* Start *

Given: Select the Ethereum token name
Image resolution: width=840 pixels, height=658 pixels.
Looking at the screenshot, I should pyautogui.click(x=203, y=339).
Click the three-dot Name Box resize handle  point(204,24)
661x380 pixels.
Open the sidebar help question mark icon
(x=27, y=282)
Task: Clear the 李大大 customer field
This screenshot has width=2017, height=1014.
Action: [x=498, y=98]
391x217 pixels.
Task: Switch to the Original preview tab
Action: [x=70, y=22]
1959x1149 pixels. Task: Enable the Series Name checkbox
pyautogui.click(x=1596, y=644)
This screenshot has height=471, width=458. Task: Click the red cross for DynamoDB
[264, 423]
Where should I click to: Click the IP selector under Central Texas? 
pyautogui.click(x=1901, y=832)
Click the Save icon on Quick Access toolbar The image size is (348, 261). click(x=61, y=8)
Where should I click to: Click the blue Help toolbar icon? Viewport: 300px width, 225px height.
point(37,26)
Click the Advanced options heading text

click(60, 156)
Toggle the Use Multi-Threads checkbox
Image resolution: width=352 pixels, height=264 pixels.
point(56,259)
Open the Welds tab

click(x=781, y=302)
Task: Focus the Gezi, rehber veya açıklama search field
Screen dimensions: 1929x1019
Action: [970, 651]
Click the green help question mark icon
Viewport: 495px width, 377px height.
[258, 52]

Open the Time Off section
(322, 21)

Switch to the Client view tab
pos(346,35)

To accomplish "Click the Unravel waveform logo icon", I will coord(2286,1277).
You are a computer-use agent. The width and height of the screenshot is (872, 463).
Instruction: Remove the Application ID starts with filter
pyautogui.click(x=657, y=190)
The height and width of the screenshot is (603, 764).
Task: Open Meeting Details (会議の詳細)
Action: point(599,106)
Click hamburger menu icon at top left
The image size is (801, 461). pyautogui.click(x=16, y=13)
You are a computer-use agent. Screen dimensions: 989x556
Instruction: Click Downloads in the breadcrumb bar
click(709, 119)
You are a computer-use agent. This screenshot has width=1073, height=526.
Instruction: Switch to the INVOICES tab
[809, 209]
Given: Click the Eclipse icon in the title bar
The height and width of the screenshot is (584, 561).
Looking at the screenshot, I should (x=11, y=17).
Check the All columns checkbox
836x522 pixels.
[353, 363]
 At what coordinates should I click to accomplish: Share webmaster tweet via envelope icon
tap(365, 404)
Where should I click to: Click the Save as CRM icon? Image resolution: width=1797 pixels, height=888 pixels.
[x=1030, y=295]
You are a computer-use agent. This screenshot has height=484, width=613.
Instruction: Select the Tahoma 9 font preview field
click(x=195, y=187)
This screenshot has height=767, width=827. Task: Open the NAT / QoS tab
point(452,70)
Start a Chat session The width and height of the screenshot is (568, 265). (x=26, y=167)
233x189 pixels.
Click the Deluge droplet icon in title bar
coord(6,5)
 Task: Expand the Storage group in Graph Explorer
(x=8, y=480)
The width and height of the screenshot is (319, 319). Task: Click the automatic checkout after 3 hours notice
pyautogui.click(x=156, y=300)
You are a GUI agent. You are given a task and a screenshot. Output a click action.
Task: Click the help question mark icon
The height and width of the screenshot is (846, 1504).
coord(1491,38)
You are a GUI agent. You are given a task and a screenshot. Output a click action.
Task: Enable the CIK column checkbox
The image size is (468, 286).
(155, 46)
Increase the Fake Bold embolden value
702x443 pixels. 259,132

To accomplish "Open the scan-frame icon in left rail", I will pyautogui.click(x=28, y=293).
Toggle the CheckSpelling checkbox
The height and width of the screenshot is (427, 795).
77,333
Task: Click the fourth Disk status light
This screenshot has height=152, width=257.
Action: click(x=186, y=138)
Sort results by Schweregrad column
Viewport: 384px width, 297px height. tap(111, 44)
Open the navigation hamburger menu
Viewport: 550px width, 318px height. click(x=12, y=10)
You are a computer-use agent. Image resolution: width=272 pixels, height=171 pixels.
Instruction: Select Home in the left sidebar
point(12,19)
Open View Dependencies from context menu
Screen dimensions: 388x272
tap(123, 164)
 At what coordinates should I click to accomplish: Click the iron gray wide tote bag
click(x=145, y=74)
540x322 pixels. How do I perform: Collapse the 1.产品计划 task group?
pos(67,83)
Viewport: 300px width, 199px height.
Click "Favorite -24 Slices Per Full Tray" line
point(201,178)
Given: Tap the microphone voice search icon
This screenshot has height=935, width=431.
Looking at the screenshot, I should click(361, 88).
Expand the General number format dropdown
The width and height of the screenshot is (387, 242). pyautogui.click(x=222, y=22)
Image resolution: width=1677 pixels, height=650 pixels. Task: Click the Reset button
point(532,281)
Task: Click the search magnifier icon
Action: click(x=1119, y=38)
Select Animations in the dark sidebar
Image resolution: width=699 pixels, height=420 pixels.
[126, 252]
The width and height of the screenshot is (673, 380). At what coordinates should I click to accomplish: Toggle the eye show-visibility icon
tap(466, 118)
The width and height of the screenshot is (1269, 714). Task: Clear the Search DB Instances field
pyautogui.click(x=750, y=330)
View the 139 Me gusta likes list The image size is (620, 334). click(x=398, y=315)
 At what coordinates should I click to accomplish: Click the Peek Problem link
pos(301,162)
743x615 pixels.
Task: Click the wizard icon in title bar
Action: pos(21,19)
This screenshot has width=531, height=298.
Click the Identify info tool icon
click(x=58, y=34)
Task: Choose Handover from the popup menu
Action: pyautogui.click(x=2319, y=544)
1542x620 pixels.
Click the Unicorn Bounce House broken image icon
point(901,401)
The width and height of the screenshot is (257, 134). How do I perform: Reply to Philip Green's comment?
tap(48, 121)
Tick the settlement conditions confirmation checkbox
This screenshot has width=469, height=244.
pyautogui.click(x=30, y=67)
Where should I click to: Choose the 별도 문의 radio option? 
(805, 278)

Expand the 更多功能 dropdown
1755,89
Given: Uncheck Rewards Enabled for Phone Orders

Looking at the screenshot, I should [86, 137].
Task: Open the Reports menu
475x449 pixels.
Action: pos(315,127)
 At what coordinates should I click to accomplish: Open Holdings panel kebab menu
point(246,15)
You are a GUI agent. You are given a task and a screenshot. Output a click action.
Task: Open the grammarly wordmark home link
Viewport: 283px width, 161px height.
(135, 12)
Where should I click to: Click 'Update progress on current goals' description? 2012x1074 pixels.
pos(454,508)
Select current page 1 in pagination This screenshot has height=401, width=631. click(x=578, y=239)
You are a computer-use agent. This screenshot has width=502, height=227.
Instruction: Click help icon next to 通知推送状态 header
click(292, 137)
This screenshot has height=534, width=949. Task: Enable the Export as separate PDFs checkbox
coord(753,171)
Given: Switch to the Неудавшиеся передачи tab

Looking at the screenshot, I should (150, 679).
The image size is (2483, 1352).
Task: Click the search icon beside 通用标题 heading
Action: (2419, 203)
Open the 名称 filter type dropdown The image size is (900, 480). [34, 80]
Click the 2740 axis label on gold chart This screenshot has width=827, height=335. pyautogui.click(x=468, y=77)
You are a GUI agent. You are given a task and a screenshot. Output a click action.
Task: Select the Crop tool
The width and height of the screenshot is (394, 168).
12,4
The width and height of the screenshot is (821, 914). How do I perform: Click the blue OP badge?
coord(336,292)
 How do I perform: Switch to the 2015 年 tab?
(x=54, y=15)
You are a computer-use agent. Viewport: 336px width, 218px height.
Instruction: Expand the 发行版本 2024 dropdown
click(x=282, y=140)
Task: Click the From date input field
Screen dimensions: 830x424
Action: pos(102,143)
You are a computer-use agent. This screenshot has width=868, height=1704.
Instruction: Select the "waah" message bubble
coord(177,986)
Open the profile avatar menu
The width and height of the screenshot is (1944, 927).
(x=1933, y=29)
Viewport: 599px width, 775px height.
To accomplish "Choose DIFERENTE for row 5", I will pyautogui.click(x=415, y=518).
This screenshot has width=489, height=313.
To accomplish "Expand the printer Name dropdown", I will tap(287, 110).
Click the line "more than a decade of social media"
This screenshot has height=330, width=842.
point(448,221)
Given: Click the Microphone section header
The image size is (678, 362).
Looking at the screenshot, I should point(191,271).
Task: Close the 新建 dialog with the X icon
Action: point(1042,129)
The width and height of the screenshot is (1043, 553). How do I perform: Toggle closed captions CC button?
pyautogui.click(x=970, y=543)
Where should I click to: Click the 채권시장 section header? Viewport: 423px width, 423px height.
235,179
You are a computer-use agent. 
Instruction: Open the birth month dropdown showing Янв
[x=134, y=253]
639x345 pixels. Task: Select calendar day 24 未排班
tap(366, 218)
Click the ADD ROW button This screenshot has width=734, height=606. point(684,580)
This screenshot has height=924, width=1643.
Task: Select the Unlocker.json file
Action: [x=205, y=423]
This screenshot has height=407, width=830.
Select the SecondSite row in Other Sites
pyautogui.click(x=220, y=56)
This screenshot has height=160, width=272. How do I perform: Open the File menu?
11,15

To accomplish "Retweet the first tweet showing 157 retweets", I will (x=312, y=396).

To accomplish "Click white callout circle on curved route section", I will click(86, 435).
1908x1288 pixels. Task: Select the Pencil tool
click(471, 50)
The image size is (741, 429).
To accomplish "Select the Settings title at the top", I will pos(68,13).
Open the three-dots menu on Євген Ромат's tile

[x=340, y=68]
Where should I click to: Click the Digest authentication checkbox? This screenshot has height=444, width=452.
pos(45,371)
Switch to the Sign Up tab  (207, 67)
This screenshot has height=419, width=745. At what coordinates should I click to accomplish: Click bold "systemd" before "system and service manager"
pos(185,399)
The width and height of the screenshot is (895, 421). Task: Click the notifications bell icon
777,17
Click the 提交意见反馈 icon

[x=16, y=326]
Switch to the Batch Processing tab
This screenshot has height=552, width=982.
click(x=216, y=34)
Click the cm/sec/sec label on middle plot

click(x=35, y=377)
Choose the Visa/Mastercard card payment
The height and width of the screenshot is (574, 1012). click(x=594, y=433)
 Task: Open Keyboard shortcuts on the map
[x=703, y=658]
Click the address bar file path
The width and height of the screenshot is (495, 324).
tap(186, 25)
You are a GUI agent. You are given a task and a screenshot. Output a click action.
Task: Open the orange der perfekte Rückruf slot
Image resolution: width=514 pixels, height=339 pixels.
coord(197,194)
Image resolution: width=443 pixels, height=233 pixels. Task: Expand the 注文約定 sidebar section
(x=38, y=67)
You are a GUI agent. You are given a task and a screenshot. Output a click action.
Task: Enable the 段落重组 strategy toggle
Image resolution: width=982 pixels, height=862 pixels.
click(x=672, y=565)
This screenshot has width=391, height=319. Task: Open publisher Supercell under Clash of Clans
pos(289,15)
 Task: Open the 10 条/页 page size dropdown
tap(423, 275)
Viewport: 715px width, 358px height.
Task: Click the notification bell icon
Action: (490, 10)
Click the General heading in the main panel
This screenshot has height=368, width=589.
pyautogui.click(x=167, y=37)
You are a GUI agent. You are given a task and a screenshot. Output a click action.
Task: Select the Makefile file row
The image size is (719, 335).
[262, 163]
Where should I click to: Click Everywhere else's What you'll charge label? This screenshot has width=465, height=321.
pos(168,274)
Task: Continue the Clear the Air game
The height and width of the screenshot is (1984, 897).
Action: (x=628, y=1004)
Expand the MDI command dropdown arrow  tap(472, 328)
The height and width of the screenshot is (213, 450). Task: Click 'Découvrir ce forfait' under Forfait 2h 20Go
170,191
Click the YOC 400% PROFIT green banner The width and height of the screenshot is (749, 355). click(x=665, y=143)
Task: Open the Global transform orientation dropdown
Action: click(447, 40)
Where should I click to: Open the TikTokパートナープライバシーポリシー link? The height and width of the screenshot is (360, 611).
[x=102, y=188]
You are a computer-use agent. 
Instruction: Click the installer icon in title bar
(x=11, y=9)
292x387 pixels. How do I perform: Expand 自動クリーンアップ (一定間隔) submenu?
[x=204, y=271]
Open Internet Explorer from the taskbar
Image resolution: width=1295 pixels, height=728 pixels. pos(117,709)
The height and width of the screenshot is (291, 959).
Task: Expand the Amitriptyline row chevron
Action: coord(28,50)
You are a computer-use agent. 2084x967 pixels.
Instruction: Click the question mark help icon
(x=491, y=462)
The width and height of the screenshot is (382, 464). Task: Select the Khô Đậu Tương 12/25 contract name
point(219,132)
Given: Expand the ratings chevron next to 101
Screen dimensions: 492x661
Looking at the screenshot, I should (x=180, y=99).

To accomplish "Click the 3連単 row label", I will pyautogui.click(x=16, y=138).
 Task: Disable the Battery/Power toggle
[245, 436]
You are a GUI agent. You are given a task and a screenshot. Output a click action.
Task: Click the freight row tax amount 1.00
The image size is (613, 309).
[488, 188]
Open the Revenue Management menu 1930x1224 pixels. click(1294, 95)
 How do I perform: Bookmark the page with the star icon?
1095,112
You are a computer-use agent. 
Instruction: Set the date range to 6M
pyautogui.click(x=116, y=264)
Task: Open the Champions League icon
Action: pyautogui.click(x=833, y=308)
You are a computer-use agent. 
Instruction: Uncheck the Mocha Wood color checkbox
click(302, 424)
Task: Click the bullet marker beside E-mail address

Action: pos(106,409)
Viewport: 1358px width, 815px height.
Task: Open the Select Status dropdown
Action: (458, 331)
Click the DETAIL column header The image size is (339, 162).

* End *

#### EXERCISE
Copy out the stretch of records from the line that contains "At what coordinates should I click to accomplish: Click the iron" through the line that contains "Looking at the screenshot, I should click(361, 88).", with both of those lines included.

#### TASK RESPONSE
 At what coordinates should I click to accomplish: Click the iron gray wide tote bag
click(x=145, y=74)
540x322 pixels. How do I perform: Collapse the 1.产品计划 task group?
pos(67,83)
Viewport: 300px width, 199px height.
Click "Favorite -24 Slices Per Full Tray" line
point(201,178)
Given: Tap the microphone voice search icon
This screenshot has height=935, width=431.
Looking at the screenshot, I should click(361, 88).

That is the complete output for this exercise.